Уход Чехова окутан таким же количеством версий, как и многие события жизни. Складывается впечатление, что чем скромнее и порядочнее человек, тем сильнее желание приукрасить его биографию. Часто приходится встречать такую интерпретацию – перед смертью Чехов велел подать шампанского  и, глядя на бокал, сказал (ни с того, ни с сего по-немецки, которым владел, но неуверенно) Ich sterbe. Выпив, добавил «Давно я не пил шампанского!» Закрыл глаза и умер. Как будто сыграл для зрителя финал спектакля. Он, всю жизнь бежавший пафоса и театральщины… На самом деле, по правилам медицинского сообщества того времени, врач, присутствующий при смерти коллеги и видя, что состояние безнадежно, обязан был поднести ему шампанского. Чехов просто подтвердил доктору Швёреру понимание ситуации. «Давно я не пил шампанского!» он сказал с улыбкой жене. И вернув бокал, отказался от кислородной подушки. 

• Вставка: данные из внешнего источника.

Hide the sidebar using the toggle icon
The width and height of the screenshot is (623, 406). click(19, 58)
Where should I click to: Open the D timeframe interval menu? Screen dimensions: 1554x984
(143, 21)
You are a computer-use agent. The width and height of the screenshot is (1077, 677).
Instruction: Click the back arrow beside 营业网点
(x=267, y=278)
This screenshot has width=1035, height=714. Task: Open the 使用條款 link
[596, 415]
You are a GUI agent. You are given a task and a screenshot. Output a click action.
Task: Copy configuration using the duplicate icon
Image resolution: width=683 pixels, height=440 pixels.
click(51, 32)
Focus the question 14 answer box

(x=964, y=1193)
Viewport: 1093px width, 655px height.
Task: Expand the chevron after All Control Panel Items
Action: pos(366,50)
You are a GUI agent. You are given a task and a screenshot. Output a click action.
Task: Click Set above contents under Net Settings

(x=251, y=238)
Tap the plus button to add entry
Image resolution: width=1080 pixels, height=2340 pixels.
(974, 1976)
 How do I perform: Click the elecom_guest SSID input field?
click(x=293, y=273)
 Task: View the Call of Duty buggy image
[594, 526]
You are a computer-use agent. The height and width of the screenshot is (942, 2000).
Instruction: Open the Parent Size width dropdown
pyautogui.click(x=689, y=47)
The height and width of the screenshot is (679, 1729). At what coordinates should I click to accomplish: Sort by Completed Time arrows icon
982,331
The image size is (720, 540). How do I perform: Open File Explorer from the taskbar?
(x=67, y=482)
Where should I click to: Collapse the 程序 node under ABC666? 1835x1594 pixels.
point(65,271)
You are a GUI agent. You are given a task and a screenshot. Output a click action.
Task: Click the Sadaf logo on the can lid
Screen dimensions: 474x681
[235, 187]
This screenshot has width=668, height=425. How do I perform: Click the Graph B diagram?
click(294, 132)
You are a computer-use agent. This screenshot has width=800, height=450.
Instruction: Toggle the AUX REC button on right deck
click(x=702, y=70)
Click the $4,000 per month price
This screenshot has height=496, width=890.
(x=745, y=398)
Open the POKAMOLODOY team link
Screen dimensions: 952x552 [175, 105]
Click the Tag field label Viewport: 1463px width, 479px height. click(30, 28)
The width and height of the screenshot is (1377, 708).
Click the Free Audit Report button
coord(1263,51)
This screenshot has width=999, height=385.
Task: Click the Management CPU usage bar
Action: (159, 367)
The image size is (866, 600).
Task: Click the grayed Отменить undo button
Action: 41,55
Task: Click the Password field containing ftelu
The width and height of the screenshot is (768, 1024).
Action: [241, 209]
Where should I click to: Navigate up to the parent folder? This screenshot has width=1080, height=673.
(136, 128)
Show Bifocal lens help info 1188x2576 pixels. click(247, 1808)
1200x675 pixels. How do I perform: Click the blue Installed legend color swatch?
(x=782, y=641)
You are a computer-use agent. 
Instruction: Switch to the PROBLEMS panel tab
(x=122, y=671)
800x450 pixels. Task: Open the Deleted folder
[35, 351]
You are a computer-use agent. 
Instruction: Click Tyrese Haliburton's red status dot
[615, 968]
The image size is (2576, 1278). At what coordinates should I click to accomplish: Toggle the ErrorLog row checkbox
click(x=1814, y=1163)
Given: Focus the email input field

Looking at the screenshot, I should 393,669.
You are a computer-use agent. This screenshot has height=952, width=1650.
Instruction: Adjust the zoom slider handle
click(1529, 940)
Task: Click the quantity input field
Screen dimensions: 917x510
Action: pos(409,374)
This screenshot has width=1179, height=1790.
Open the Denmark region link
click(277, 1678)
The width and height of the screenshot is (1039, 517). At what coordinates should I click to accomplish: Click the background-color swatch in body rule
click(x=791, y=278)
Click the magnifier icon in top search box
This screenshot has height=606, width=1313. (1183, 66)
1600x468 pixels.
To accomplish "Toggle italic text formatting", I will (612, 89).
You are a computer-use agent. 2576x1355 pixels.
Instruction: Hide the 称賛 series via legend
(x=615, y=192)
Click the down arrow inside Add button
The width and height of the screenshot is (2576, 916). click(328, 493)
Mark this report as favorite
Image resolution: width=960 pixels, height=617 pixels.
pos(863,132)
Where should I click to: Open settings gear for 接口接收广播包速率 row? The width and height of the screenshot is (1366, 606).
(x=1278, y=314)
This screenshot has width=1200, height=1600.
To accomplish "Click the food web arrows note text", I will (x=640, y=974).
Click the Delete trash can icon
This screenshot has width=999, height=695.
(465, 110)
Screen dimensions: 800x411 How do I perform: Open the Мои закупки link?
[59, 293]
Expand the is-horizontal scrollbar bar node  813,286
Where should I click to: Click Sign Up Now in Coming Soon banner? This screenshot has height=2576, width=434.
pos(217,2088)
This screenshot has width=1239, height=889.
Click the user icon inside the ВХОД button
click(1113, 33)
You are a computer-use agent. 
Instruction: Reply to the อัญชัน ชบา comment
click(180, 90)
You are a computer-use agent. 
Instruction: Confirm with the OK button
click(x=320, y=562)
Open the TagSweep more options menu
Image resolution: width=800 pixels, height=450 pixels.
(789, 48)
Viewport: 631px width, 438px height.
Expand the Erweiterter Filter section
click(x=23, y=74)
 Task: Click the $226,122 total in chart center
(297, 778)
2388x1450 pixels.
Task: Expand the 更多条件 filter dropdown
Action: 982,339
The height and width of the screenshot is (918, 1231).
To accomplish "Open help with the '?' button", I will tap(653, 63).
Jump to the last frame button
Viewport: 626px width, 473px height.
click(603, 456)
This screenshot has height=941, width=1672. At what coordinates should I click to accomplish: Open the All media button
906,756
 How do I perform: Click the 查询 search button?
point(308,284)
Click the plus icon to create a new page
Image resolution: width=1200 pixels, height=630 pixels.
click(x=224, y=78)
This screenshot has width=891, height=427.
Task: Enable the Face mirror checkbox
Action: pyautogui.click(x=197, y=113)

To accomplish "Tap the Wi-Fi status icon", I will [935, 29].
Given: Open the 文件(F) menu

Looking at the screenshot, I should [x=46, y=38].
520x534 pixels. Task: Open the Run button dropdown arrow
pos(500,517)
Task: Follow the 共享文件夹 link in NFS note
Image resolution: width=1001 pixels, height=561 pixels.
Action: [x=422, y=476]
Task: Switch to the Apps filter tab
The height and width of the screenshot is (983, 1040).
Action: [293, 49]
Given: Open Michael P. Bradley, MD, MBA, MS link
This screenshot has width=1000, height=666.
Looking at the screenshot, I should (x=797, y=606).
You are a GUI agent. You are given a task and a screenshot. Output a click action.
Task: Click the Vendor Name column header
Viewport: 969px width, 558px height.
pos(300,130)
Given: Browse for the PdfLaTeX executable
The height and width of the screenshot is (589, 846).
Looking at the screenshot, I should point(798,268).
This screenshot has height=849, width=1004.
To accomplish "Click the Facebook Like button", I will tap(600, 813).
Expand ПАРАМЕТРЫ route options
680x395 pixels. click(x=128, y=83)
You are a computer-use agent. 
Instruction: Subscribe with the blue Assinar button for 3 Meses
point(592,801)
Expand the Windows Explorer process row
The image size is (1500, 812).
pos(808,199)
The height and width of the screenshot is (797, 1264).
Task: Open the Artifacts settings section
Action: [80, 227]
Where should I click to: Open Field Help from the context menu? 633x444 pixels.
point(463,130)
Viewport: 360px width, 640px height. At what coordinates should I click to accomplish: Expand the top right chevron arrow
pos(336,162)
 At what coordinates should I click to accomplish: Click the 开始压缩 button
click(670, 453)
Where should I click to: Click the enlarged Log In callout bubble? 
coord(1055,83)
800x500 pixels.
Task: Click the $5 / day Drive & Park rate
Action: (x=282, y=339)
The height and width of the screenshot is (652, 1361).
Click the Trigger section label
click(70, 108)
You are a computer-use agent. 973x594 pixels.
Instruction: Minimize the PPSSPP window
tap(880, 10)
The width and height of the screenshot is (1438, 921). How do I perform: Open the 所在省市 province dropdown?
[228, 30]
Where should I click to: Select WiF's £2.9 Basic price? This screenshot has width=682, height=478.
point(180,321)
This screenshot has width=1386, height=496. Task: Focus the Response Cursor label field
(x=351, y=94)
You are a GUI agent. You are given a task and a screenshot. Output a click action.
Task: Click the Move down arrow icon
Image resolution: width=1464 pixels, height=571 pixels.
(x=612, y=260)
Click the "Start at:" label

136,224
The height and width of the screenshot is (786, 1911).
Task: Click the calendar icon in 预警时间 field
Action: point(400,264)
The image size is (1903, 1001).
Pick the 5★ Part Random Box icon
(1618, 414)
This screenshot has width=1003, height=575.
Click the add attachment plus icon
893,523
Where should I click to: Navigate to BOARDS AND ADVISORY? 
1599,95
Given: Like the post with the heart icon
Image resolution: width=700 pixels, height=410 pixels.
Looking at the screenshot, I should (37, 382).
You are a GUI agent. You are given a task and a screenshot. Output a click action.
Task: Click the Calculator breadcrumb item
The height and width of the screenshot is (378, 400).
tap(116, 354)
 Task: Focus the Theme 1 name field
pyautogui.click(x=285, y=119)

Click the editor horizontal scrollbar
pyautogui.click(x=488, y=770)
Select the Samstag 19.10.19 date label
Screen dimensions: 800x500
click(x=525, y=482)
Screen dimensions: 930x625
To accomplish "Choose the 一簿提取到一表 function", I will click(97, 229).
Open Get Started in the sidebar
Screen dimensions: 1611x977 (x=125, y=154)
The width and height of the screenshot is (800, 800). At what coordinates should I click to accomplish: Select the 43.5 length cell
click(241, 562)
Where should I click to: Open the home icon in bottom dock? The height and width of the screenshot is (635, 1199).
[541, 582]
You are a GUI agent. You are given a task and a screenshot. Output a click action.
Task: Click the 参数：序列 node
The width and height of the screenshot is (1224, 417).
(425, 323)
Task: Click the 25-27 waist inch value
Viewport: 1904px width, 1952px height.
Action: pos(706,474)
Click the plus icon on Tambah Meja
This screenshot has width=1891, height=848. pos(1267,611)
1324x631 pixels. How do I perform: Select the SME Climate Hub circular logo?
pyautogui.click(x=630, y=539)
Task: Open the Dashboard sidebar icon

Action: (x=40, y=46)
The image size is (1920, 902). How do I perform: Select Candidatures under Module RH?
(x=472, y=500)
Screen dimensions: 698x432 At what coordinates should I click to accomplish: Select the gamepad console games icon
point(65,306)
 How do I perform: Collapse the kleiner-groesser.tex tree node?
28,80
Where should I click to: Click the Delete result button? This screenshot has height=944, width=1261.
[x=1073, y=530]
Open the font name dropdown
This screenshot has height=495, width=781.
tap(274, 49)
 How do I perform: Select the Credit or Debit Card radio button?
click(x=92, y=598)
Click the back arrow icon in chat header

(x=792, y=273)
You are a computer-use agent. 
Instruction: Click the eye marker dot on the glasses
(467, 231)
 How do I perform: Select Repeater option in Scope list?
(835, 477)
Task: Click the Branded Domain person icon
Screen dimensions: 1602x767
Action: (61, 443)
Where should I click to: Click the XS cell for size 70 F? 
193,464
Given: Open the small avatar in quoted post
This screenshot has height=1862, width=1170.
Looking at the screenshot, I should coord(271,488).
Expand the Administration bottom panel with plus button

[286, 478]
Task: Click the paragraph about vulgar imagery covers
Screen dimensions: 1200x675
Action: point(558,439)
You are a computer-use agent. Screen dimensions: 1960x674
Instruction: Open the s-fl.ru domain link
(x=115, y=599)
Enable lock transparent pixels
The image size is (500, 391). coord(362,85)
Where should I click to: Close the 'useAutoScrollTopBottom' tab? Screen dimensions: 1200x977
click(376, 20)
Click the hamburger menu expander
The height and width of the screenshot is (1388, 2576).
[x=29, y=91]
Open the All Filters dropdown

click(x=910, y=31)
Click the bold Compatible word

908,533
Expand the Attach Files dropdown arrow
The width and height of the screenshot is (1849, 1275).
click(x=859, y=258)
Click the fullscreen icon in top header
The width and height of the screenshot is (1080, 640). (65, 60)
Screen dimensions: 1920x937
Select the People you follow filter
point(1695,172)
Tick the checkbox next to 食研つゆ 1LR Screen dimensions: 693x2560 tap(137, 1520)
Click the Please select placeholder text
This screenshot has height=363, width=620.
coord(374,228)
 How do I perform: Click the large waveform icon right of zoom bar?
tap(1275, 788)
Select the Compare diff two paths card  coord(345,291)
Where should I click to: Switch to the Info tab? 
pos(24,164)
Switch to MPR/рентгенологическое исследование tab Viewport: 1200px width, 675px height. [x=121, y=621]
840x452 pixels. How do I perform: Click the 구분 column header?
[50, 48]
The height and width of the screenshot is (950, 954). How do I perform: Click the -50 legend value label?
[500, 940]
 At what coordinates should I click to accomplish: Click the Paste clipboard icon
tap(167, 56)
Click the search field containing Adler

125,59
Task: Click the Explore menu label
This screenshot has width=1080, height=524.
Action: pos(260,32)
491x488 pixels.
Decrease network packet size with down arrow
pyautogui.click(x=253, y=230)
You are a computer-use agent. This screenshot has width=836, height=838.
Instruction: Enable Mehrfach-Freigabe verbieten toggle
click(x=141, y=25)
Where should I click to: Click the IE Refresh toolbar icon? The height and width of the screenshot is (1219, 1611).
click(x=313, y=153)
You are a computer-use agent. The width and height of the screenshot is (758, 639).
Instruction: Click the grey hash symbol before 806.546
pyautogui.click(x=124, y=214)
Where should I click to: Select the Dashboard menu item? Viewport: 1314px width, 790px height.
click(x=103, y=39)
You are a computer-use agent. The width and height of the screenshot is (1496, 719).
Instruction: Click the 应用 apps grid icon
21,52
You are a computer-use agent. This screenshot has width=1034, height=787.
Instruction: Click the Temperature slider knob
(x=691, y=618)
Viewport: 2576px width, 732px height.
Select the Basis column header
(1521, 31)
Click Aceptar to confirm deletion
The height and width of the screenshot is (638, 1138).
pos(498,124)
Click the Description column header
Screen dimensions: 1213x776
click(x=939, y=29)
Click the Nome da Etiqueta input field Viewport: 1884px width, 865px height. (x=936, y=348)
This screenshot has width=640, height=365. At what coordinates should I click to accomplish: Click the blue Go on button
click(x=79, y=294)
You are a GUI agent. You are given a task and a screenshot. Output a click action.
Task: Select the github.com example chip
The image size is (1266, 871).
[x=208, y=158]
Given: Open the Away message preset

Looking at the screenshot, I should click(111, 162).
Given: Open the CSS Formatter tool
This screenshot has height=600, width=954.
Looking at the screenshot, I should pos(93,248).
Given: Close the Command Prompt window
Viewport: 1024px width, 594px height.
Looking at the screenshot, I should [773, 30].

Его тело перевезли в Москву в вагоне-рефрижераторе, предназначенном для доставки устриц. Злая и символичная ирония. Как будто списанная с его рассказов. Потерянный Горький напишет потом жене: «Антон Палыч, которого коробило все пошлое и вульгарное, был привезен в вагоне для «перевозки свежих устриц» и похоронен рядом с могилой вдовы казака Ольги Кукареткиной.» Провожала его в последний путь, по словам Горького, помимо литераторов и актеров, огромная разношерстная толпа, переругивавшаяся из-за места, ломающая  чужие изгороди, залезавшая на деревья…

В этом месте по закону композиции следовало бы поставить точку. Но. Был в жизни Чехова поступок, о котором хочется сказать отдельно. В 1902г Николай II лишил Горького звания почетного академика по разряду изящной словесности Императорской академии наук. За «неблагонадежность». Случилось это спустя несколько дней после избрания. Академики, только что проголосовавшие за Горького, поволновались, написали прошение. Все же заслуги перед литературой и благонадежность – вещи разные. Но затем смирились с высочайшим решением – Ordnung muss sein. И только три человека сложили с себя  звания академиков в знак протеста. Математик Марков и писатели Короленко и Чехов. И навсегда вошли в историю. Литературы и отечества.

Не из сочувствия горьковским политическим взглядам тяжело больной Чехов отправил из Ялты телеграмму. А потому что иногда у человека нет выбора.